— Start Dataset —

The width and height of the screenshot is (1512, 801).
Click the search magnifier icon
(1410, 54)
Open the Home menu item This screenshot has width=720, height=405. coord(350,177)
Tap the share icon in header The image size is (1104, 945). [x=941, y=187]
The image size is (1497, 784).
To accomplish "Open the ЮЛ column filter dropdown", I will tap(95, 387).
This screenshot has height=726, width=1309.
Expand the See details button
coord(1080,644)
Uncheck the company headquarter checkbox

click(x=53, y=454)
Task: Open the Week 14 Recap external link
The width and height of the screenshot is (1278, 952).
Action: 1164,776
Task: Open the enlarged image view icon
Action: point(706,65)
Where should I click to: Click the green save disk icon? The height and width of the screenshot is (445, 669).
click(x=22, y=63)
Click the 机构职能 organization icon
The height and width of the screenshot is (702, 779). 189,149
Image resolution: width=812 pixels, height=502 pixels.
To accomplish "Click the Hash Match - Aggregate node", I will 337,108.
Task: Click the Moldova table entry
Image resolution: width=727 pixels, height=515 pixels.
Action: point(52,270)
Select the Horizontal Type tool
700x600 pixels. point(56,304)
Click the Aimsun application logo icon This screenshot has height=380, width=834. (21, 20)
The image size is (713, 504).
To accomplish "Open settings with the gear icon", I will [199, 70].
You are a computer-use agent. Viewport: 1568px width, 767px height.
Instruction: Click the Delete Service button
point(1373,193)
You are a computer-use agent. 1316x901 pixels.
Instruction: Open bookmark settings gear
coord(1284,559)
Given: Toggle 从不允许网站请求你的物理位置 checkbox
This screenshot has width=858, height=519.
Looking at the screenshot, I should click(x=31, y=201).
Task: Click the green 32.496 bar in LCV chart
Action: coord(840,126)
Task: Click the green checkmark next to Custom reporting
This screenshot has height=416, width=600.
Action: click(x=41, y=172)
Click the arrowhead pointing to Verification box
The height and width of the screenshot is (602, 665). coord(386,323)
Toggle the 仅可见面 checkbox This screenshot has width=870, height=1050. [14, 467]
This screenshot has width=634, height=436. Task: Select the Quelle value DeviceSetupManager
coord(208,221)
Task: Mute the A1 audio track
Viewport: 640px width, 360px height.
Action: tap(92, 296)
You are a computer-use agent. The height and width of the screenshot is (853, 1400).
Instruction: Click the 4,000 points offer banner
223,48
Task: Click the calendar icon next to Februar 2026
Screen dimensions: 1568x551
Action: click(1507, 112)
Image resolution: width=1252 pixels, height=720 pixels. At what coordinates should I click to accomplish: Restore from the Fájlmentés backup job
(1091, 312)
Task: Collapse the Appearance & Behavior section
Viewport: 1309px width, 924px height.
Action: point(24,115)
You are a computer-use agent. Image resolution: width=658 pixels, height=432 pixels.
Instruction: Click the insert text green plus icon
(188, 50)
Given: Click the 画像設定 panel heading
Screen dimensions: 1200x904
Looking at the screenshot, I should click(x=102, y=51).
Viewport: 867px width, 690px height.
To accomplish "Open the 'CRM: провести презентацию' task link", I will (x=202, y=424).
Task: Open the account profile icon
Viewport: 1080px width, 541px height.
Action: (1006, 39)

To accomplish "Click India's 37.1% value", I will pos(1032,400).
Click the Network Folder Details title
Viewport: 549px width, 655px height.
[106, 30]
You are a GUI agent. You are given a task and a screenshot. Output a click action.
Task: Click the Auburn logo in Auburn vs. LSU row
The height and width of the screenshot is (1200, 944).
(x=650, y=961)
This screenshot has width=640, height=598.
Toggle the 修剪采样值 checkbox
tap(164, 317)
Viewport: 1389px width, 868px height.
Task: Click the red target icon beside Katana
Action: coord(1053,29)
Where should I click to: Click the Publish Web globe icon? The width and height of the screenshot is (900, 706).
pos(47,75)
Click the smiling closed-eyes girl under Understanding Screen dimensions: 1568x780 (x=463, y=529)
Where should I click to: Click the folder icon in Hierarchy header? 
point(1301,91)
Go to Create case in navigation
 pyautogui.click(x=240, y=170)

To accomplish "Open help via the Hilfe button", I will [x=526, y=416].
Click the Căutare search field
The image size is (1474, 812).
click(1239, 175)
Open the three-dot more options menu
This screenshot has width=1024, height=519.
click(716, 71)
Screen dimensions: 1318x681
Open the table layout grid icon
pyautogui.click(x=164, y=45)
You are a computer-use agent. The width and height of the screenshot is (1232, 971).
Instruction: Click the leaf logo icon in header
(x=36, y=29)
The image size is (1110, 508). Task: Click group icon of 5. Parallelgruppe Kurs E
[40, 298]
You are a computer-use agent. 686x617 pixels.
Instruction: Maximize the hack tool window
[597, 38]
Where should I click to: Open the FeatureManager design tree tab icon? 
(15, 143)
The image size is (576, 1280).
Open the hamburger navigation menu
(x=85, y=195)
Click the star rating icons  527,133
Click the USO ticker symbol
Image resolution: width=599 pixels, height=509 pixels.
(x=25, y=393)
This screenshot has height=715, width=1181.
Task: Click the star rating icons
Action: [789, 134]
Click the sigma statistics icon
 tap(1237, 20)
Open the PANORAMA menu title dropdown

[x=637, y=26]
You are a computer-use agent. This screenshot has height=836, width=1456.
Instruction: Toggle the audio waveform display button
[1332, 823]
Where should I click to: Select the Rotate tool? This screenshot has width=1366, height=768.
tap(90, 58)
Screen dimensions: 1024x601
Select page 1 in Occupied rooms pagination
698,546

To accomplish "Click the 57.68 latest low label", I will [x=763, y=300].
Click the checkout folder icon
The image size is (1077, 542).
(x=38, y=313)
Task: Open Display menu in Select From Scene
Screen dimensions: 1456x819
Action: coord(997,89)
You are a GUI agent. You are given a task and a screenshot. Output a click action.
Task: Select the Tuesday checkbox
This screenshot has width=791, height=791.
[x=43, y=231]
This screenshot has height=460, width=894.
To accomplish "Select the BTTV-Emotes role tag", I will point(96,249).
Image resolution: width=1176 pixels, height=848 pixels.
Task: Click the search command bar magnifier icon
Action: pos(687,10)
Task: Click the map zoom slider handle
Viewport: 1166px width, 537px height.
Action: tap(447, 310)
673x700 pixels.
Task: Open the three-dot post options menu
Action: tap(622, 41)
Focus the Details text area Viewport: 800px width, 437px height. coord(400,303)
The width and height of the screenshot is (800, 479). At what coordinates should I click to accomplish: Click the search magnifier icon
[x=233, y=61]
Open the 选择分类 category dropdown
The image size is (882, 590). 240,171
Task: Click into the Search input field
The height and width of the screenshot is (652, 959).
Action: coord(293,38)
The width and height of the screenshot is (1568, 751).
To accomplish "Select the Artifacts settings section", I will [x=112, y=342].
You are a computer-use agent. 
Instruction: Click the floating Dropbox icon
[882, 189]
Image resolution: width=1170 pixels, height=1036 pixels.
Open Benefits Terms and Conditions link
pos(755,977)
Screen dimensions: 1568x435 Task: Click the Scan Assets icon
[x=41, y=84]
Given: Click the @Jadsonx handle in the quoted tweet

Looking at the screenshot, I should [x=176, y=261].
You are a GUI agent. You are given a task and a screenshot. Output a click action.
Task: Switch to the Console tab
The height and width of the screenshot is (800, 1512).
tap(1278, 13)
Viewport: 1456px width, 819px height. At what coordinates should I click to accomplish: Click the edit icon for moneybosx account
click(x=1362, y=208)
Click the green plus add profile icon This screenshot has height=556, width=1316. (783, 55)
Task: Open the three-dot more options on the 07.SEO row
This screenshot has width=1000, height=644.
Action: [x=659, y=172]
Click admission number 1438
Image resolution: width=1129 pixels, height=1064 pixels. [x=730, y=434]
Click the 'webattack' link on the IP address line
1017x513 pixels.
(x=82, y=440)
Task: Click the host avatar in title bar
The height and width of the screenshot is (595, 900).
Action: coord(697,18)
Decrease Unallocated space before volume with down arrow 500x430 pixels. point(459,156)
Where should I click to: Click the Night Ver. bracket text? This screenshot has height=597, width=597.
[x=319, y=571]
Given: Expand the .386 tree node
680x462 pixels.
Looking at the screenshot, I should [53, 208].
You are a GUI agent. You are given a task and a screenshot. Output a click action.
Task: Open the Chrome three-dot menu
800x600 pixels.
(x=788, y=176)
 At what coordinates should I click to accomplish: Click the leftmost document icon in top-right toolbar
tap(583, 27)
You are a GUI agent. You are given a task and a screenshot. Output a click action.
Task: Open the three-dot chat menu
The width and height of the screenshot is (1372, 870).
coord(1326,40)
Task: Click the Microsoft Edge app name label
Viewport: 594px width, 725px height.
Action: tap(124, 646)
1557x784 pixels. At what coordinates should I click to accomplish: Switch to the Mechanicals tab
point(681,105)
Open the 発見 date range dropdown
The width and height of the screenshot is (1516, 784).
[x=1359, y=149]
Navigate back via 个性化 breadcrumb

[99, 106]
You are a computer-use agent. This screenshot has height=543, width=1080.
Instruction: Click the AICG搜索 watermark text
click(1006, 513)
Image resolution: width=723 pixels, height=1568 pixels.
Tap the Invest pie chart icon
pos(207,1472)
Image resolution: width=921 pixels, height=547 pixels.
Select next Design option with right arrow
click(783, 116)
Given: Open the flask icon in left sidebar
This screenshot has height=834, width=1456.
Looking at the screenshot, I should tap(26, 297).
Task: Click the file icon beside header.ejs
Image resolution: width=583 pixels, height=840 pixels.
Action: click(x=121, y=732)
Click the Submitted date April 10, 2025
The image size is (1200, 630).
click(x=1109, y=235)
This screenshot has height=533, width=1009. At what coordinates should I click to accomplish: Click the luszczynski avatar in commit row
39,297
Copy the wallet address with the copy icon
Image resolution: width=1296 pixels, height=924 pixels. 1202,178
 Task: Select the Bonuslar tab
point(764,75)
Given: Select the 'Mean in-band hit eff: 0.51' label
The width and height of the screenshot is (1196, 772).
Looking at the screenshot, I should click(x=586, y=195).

— End Dataset —

> Problem statement: Please copy out the items word for word, starting at the line that contains "will [x=763, y=300]." and ending after the line that contains "will [x=112, y=342].".

> Written answer:
To accomplish "Click the 57.68 latest low label", I will [x=763, y=300].
Click the checkout folder icon
The image size is (1077, 542).
(x=38, y=313)
Task: Open Display menu in Select From Scene
Screen dimensions: 1456x819
Action: coord(997,89)
You are a GUI agent. You are given a task and a screenshot. Output a click action.
Task: Select the Tuesday checkbox
This screenshot has width=791, height=791.
[x=43, y=231]
This screenshot has height=460, width=894.
To accomplish "Select the BTTV-Emotes role tag", I will point(96,249).
Image resolution: width=1176 pixels, height=848 pixels.
Task: Click the search command bar magnifier icon
Action: pos(687,10)
Task: Click the map zoom slider handle
Viewport: 1166px width, 537px height.
Action: tap(447, 310)
673x700 pixels.
Task: Open the three-dot post options menu
Action: tap(622, 41)
Focus the Details text area Viewport: 800px width, 437px height. coord(400,303)
The width and height of the screenshot is (800, 479). At what coordinates should I click to accomplish: Click the search magnifier icon
[x=233, y=61]
Open the 选择分类 category dropdown
The image size is (882, 590). 240,171
Task: Click into the Search input field
The height and width of the screenshot is (652, 959).
Action: coord(293,38)
The width and height of the screenshot is (1568, 751).
To accomplish "Select the Artifacts settings section", I will [x=112, y=342].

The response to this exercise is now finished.